Matching the existence of data between like columns

  • Hi all,

    I've been matching some incoming contacts to existing contacts in a database and need to update, insert, or rematch based on the ifs below. I believe there is an elegant way to accomplish this and would love some ideas!

    If name, phone, and email all provided for both, then use the highest Source.

    So if the Contact has a Source value of 5 and SourceContact has a ContactSource of 1, update Contact with SourceContact

    If name, phone and email all provided, and source the same then update to new values.

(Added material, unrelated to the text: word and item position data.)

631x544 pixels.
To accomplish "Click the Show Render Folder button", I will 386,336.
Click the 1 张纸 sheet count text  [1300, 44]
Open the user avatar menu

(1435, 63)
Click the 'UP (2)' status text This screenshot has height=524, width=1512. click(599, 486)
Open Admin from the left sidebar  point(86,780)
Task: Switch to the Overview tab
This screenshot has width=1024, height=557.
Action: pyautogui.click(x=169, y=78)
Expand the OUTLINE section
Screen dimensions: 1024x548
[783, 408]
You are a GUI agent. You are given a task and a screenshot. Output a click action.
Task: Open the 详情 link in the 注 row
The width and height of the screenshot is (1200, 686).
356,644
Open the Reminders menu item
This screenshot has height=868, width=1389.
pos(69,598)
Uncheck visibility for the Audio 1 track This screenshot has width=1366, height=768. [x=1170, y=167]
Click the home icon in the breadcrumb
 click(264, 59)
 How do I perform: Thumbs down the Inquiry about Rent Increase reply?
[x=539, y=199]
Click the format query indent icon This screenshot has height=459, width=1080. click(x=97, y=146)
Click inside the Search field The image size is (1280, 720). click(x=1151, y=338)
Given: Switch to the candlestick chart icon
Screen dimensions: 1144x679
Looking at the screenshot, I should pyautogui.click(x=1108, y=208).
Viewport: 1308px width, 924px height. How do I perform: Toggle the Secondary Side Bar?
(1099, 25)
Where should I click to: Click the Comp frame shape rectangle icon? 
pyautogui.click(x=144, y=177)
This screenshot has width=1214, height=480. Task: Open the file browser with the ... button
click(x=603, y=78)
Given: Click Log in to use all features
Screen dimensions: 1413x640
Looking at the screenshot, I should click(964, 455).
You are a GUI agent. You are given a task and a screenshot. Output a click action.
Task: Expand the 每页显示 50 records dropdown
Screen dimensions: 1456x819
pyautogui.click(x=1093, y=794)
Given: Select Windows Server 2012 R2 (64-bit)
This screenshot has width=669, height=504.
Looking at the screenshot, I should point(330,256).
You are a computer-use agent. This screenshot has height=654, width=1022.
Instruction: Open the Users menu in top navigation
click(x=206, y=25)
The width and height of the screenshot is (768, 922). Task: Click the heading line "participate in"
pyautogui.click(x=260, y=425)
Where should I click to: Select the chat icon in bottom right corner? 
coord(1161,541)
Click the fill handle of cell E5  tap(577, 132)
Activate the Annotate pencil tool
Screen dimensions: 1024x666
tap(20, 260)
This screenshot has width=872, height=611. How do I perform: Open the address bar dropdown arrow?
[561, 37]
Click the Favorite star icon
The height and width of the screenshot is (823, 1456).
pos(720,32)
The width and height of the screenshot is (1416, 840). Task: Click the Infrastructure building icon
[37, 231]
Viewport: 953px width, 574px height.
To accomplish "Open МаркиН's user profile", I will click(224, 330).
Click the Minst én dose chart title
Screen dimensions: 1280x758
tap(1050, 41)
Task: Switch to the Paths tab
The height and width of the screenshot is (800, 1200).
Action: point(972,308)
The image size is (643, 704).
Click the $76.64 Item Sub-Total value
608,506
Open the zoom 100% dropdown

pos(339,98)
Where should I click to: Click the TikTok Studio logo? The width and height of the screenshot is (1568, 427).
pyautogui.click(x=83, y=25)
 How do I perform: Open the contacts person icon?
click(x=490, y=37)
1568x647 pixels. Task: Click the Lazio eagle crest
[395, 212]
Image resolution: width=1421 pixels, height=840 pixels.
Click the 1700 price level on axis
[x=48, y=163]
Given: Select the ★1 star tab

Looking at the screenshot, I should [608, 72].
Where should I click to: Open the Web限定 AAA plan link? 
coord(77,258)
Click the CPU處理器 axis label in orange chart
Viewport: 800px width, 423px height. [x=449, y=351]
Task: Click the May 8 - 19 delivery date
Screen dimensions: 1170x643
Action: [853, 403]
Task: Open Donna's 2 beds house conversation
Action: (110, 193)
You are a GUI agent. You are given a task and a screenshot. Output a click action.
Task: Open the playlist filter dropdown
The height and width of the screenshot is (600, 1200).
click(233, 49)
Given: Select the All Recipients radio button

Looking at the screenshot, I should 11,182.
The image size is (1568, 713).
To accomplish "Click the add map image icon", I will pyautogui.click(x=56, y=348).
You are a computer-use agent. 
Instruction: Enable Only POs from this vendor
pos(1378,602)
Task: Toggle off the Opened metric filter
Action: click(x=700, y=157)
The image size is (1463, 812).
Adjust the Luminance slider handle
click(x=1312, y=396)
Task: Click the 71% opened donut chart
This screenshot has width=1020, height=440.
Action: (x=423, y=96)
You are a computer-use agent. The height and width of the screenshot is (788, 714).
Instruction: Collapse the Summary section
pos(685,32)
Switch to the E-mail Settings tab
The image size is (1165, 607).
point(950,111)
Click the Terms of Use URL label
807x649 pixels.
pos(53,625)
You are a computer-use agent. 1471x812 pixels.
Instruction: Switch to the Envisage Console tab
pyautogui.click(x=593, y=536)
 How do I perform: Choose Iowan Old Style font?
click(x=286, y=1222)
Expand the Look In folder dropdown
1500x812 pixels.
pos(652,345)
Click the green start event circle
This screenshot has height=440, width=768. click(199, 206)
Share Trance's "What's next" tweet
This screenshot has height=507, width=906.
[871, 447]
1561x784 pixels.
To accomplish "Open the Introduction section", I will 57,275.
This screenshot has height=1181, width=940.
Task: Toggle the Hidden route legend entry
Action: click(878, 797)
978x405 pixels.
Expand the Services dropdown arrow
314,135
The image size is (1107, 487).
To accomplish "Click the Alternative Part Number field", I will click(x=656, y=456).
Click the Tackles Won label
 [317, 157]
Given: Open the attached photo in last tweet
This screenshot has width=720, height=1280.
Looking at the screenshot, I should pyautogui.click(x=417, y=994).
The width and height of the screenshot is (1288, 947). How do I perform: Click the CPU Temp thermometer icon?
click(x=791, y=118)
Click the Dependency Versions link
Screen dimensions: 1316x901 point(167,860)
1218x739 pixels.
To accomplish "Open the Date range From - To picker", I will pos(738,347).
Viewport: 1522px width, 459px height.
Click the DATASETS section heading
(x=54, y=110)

    If name and phone on SourceContact and name and Email on Contact then reset Contact_fk to -1 should not have matched, but should be an insert

    If name and email on SourceContact and name and phone on Contact then reset Contact_fk to -1 should not have matched, but should be an insert

    If name and phone on SourceContact and name and/or Phone is blank in Contact then update

    If name and email on SourceContact and name and/or email is blank in Contact then update

    If phone numbers can be different, just update record to SourceContact if it has a same or higher ContactSource

    If email address do not match then set SourceContacts to -1 Contact_fk it was computed incorrectly. Both have a non blank email

    If Contact_fk is 0 then it is a new contact and just insert it.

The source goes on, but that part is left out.